Somehow, through being trained on one type of image classification problem, AlexNet learned something general about representing images for the purposes of other classification tasks.
AlexNet First Convolutions¶
Since we have a trained model, we might as well visualize outputs of a trained convolution, to contrast with the untrained convolution we visualized earlier.
Here is the first convolution of AlexNet, applied to our image.
alexNetConv = alexNet.features[0]
y = alexNetConv(x)
The output is a 1×64×157×157 tensor.
y = y.detach().numpy()
y = (y - y.min()) / (y.max() - y.min())
y.shape
We can visualize each channel independently.

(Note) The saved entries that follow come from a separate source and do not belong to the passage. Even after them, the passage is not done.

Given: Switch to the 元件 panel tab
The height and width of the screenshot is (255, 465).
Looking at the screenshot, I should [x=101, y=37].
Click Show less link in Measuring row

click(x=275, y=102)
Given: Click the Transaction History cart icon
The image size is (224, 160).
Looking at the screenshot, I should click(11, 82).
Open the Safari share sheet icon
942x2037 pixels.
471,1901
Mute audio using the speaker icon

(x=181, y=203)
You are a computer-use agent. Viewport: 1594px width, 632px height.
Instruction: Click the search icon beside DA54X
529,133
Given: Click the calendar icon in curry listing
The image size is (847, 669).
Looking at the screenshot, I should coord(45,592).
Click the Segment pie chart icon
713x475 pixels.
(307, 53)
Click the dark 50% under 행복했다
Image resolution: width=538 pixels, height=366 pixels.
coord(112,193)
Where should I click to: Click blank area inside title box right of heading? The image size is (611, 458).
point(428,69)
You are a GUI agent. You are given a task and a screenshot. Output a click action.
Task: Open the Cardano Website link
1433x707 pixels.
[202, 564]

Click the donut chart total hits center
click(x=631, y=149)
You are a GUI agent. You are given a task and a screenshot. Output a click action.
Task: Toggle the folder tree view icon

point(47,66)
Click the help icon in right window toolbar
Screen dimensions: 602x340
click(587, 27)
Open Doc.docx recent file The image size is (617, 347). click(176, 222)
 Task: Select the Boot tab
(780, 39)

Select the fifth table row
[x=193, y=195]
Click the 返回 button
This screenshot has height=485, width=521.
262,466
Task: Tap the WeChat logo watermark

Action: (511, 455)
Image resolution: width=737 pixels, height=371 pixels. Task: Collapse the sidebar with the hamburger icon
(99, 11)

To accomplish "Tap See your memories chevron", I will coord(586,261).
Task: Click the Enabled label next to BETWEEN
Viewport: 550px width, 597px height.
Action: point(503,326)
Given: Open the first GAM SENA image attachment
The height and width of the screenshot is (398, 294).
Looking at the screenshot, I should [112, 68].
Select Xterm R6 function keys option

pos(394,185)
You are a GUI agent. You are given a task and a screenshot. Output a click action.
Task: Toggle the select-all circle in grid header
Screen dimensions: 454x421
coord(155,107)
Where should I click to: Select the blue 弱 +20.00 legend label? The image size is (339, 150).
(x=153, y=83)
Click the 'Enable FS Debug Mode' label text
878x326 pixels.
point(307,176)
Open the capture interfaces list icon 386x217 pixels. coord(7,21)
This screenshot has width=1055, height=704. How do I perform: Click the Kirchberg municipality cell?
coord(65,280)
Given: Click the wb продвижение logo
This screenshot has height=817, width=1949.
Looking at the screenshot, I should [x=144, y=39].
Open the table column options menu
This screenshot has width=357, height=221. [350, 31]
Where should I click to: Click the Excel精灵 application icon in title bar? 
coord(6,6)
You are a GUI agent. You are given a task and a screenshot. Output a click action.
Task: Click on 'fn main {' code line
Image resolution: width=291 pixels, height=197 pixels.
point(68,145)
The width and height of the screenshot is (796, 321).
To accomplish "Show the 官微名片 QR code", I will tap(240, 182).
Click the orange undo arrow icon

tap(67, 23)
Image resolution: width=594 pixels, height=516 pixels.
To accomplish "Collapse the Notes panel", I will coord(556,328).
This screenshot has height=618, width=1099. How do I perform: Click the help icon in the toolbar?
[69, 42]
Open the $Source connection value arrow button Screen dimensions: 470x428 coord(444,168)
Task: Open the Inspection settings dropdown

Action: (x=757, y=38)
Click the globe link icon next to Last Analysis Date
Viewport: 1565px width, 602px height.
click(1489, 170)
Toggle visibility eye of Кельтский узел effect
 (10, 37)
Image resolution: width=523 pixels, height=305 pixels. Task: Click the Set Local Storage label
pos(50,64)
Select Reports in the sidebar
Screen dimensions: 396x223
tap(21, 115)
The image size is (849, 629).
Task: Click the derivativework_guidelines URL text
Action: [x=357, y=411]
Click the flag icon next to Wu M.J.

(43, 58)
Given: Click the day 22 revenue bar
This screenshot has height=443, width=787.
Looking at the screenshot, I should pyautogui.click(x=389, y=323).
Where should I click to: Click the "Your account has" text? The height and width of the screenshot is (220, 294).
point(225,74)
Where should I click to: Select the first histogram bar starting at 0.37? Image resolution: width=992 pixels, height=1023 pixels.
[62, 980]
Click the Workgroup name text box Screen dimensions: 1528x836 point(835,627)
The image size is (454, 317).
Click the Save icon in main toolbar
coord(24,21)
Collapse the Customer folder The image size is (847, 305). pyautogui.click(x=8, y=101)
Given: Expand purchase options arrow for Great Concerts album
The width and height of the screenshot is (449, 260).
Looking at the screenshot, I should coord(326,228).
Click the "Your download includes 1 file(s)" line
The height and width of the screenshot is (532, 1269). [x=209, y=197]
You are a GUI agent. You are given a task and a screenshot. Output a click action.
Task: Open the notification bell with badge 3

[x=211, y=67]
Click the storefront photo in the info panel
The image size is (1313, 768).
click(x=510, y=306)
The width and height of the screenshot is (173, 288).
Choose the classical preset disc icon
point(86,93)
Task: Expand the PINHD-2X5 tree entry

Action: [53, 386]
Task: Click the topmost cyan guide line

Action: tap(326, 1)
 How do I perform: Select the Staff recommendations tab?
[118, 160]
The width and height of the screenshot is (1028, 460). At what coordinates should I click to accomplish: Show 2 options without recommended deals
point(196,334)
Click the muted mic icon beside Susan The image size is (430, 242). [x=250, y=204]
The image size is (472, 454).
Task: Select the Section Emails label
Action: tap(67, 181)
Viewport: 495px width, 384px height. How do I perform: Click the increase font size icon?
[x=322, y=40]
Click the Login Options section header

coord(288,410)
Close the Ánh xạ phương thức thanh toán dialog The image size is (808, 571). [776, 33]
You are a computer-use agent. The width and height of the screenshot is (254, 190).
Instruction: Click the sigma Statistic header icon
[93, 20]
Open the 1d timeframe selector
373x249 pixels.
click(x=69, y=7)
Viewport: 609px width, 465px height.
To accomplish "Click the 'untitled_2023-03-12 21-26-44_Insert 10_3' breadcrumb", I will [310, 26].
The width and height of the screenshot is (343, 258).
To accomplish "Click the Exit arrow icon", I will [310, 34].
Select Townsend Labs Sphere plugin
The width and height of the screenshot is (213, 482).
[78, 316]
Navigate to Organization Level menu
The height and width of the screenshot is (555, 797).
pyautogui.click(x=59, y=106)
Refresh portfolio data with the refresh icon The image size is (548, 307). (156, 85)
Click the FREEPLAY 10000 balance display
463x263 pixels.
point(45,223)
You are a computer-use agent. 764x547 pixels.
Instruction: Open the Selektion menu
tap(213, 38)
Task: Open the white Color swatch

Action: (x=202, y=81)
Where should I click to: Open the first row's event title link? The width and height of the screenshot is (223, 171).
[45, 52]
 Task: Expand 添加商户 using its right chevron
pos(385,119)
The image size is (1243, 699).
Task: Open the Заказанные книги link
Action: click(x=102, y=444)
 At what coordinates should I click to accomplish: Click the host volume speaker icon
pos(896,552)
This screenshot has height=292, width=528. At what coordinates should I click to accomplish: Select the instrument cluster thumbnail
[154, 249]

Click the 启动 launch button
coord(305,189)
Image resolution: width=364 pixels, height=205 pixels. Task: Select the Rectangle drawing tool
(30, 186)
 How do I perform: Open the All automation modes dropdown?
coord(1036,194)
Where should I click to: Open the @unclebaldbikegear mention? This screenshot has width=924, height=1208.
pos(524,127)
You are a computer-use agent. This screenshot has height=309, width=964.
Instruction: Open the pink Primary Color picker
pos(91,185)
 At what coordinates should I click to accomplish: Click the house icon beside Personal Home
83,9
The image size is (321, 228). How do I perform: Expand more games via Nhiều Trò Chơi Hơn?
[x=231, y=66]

plt.figure(figsize=(10,10))
for i in range(64):
plt.subplot(8, 8, i+1)
plt.imshow(y[0, i], cmap="gray")
With relu:
alexNetConv = alexNet.features[0]
y = torch.relu(alexNetConv(x))
y = y.detach().numpy()
y = (y - y.min()) / (y.max() - y.min())
plt.figure(figsize=(10,10))
for i in range(64):
plt.subplot(8, 8, i+1)
plt.imshow(y[0, i], cmap="gray")
AlexNet Second Convolutions¶
Let's look at the activations (feature maps) after the second convolution, relu, and pooling:
alexNet.features
y = alexNet.features[0](x) # first conv
y = alexNet.features[1](y) # relu
y = alexNet.features[2](y) # pooling
y = alexNet.features[3](y) # second conv
y = alexNet.features[4](y) # relu
y = alexNet.features[4](y) # pooling
y = y.detach().numpy()
y = (y - y.min()) / (y.max() - y.min())
y.shape
We'll look at only some of the 192 channels
plt.figure(figsize=(10,10))
for i in range(64):
plt.subplot(8, 8, i+1)
plt.imshow(y[0, i], cmap="gray")